Federal Civil Remedies for Survivors

Federal law provides its own civil cause of action for survivors of child sexual abuse and trafficking. Under federal law, any person who was a minor victim of sex trafficking, forced labor, sexual abuse, or sexual exploitation can sue in federal district court for actual damages or a minimum of $150,000 in liquidated damages, plus attorney’s fees, litigation costs, and punitive damages.4Office of the Law Revision Counsel. 18 USC 2255 – Civil Remedy for Personal Injuries

Before 2022, this federal civil claim had a 10-year deadline running from the date the survivor discovered the violation or from the survivor’s 18th birthday, whichever came later. The Eliminating Limits to Justice for Child Sex Abuse Victims Act of 2022 removed that deadline entirely — there is now no time limit for filing a federal civil claim under this statute.4Office of the Law Revision Counsel. 18 USC 2255 – Civil Remedy for Personal Injuries One important limitation: the 2022 law does not revive claims that were already time-barred as of September 15, 2022. It applies only to claims that were still alive on that date or that arise from conduct occurring after that date.

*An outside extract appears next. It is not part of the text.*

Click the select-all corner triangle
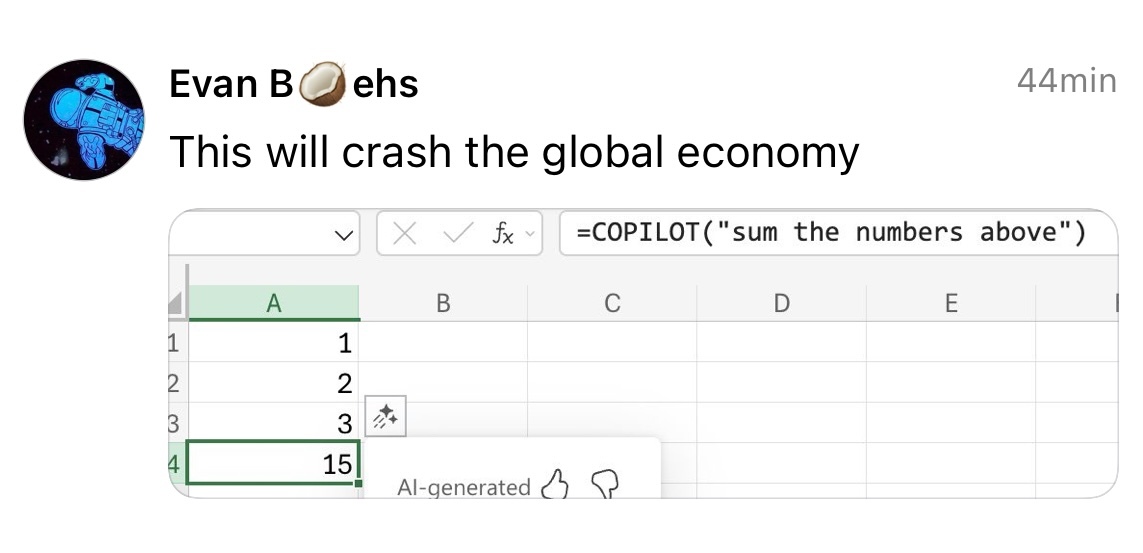Screen dimensions: 1143x553 pos(177,304)
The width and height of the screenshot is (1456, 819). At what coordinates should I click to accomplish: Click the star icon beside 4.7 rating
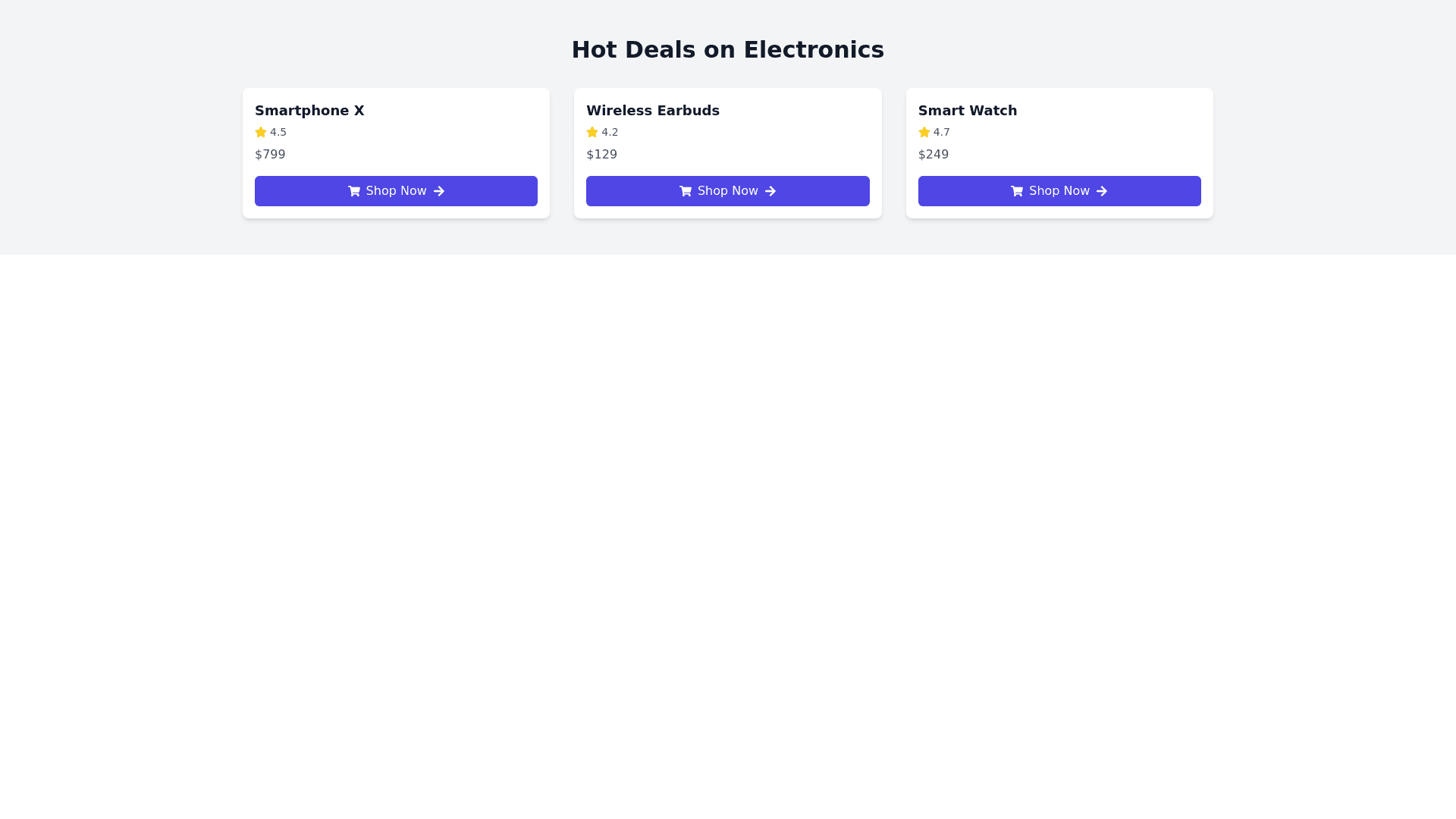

This federal remedy covers a broad range of offenses including sex trafficking of children, aggravated sexual abuse, sexual exploitation, and transportation of minors for illegal sexual activity. It exists alongside any state civil claim, so a survivor whose state-law deadline has expired may still have a viable federal claim if the abuse involved conduct that violated federal law.

Filing Claims Against Government Entities

When the abuser was a government employee or the abuse occurred at a government-run facility, additional procedural hurdles apply. Under the Federal Tort Claims Act, a survivor suing the federal government must first file an administrative claim with the relevant agency within two years of when they knew about the injury and its cause.5Office of the Law Revision Counsel. 28 USC 2401 – Time for Commencing Action Against United States The agency then has six months to investigate and respond. Only after the agency denies the claim or fails to respond can the survivor file a lawsuit in federal court.

State and local government entities often impose their own pre-suit notice requirements, typically requiring a written notice of claim within 90 days to one year after the incident. These shorter deadlines catch many survivors off guard. Missing the notice deadline can permanently bar the claim, regardless of how much time remains on the underlying statute of limitations. Some states have recognized this problem and exempted child sexual abuse claims from notice-of-claim requirements. Whether your state provides that exemption is something to verify early, because the notice deadline is almost always shorter than the filing deadline for the lawsuit itself.

When the Filing Deadline Has Already Passed

If the statute of limitations has expired, the defendant can ask the court to dismiss the case, and the court will almost certainly grant that request. A time-barred claim is not evaluated on its merits — even overwhelming evidence of abuse will not save it. The dismissal is permanent for that particular legal avenue.

That said, “the deadline has passed” is not always as final as it sounds. A lookback window enacted by the state legislature can temporarily revive expired civil claims, though constitutional challenges may complicate that relief. A federal civil claim under 18 USC 2255 may remain available even when the state claim is gone, provided the conduct violated federal law and the federal deadline had not already expired before September 2022. The criminal track operates independently — even if a civil lawsuit is time-barred, law enforcement can still bring criminal charges in any jurisdiction where no criminal statute of limitations exists for the offense.

For survivors unsure about their deadlines, the single most important step is checking your state’s current law — not what the law was when the abuse occurred, but what it is today. Legislatures have been actively extending and eliminating these deadlines, and a claim that was time-barred five years ago may not be time-barred now. An attorney experienced in sexual abuse cases can map out which deadlines apply across both state and federal law, often in a free initial consultation.